Astaghfirullahaladzim, sepertinya
orang ini benar-benar harus kutegasi.
“Maaf ya, aku gak ada waktu ngobrol
gak penting sama orang yang gak punya sopan santun,” aku langsung menutup teleponnya.
Namun, beberapa saat kemudian, ada
SMS. Nomor yang tidak kukenal.
Rhe, ini aku yang telfon kamu tadi.
Kamu kok ketus banget sih? Padahal kan aku Cuma pengen ngobrol. Ngomong-ngomong
kamu udah belajar buat besok?
.Yudhis.
Lagi-lagi aku terkejut. “Apa-apaan
orang ini?,” pikirku.
Sepertinya kejadian sepulang sekolah
tadi bukan sekedar kebetulan. Dan aku harus tahu apa maksudnya melakukan semua
ini.
“Ya Allah, semoga aku tidak bertindak
berdasarkan naluriku yang terbatas,” kusisipkan doa itu sebelum tidur.
---
Keterkejutanku masih berlanjut sampai
keesokkan harinya. Aku menemukan sekotak cokelat dan sebuah surat di tempat
dudukku.
“Rhe, apaan tuh?,” Alya, teman
sebangku-ku yang juga bergabung di Rohis bersamaku langsung merebut cokelat
dari tanganku sedangkan suratnya terjatuh.

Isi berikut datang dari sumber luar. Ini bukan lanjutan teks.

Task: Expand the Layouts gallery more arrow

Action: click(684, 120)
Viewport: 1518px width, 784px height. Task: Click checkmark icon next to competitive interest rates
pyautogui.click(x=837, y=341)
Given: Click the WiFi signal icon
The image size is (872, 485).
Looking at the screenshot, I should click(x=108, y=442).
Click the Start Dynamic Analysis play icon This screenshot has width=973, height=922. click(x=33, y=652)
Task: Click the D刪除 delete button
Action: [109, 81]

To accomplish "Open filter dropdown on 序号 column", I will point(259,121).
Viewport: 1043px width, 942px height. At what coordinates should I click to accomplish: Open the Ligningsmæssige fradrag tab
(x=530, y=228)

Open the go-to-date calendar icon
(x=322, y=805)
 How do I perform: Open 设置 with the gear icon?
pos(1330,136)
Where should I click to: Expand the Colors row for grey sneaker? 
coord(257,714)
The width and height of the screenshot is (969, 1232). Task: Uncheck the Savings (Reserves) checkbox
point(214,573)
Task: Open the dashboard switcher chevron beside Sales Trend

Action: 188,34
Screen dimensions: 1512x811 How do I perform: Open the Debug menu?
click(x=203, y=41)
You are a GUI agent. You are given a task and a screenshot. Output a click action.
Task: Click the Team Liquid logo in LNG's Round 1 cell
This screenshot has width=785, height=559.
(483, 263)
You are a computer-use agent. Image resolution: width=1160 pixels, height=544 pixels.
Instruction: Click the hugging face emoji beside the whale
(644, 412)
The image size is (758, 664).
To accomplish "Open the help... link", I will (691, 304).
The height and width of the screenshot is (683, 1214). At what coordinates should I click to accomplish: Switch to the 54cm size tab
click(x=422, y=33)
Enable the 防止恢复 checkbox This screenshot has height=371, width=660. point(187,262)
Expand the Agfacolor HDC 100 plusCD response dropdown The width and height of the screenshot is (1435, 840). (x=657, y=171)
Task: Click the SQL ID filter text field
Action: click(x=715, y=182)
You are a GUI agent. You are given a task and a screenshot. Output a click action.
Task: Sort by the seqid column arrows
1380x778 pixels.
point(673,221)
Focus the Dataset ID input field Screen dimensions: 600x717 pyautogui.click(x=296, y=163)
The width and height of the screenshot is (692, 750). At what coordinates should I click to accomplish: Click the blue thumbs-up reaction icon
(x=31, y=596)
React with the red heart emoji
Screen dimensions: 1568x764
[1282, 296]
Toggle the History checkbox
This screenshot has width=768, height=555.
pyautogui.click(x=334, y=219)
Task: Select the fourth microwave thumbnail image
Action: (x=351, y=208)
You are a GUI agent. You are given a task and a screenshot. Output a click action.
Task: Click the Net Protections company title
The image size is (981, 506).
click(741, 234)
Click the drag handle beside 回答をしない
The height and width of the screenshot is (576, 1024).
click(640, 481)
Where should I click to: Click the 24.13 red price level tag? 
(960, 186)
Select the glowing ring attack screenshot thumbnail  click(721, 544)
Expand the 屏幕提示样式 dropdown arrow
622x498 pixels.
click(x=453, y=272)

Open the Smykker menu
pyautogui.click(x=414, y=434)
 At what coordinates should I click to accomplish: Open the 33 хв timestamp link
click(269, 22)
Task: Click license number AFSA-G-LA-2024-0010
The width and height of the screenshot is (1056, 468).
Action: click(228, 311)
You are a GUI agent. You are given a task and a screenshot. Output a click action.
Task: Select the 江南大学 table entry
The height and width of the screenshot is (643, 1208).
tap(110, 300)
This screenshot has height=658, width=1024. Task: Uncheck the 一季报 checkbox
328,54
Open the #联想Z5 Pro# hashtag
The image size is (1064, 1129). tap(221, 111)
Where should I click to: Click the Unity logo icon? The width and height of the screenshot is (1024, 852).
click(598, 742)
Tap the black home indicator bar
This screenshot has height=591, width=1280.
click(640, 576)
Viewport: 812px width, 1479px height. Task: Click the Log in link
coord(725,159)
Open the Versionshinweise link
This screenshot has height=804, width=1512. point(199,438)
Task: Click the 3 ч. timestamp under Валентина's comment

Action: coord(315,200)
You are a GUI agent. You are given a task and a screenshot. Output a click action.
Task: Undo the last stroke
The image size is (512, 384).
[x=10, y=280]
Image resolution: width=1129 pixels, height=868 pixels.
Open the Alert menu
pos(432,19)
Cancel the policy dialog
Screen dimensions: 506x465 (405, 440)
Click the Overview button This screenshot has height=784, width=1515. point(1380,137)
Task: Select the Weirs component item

“Wah, cokelat. Aku mau dong,” katanya
sambil bersiap-siap membuka bungkusan cokelat itu.
“Eh, jangan!,” kataku cepat-cepat.
“Kenapa?,” jidat Alya berkerut.
“Itu bukan punya aku. Kayaknya ada
orang salah naruh deh,” jawabku.
“Maksud kamu?”
“Ini ada suratnya,” jawabku.
“Ayo, buka!,” kata Alya.
“Gak. Nanti aja. Biar Farah lihat
dulu,” kataku.
“Rhe, biasanya sih kalo surat ada
cokelatnya, isinya pasti surat cinta”
“Ah, sembarangan aja kamu, Al. Siapa
juga yang mau ngirimin aku surat cinta? Di sekolah ini kan banyak primadona.
Dan gak ada sejarahnya anak Rohis di sekolah ini jadi primadona”
“Kali aja secret admirer kamu,
Rhe”
“Gak mungkin. Aku gak ngerasa
ngelakuin sesuatu yang bikin aku punya secret admirer”
Aku melihat sekelilingku. Dan saat
melihat ke arah pintu, pandanganku tak sengaja bertemu dengan pandangan Yudhis.
Aku langsung berbalik sambil beristighfar.
“Gak mungkin Yudhis orangnya”,
pikirku. “Astaghfirullahaladzim, ya Allah semoga aku gak ge-er”.
Sepanjang pelajaran aku beristighfar
tiada henti. Sampai akhirnya bel istirahat berbunyi. Aku dan Alya langsung ke
masjid sekolah mencari Farah, kordinator keputrian Rohis.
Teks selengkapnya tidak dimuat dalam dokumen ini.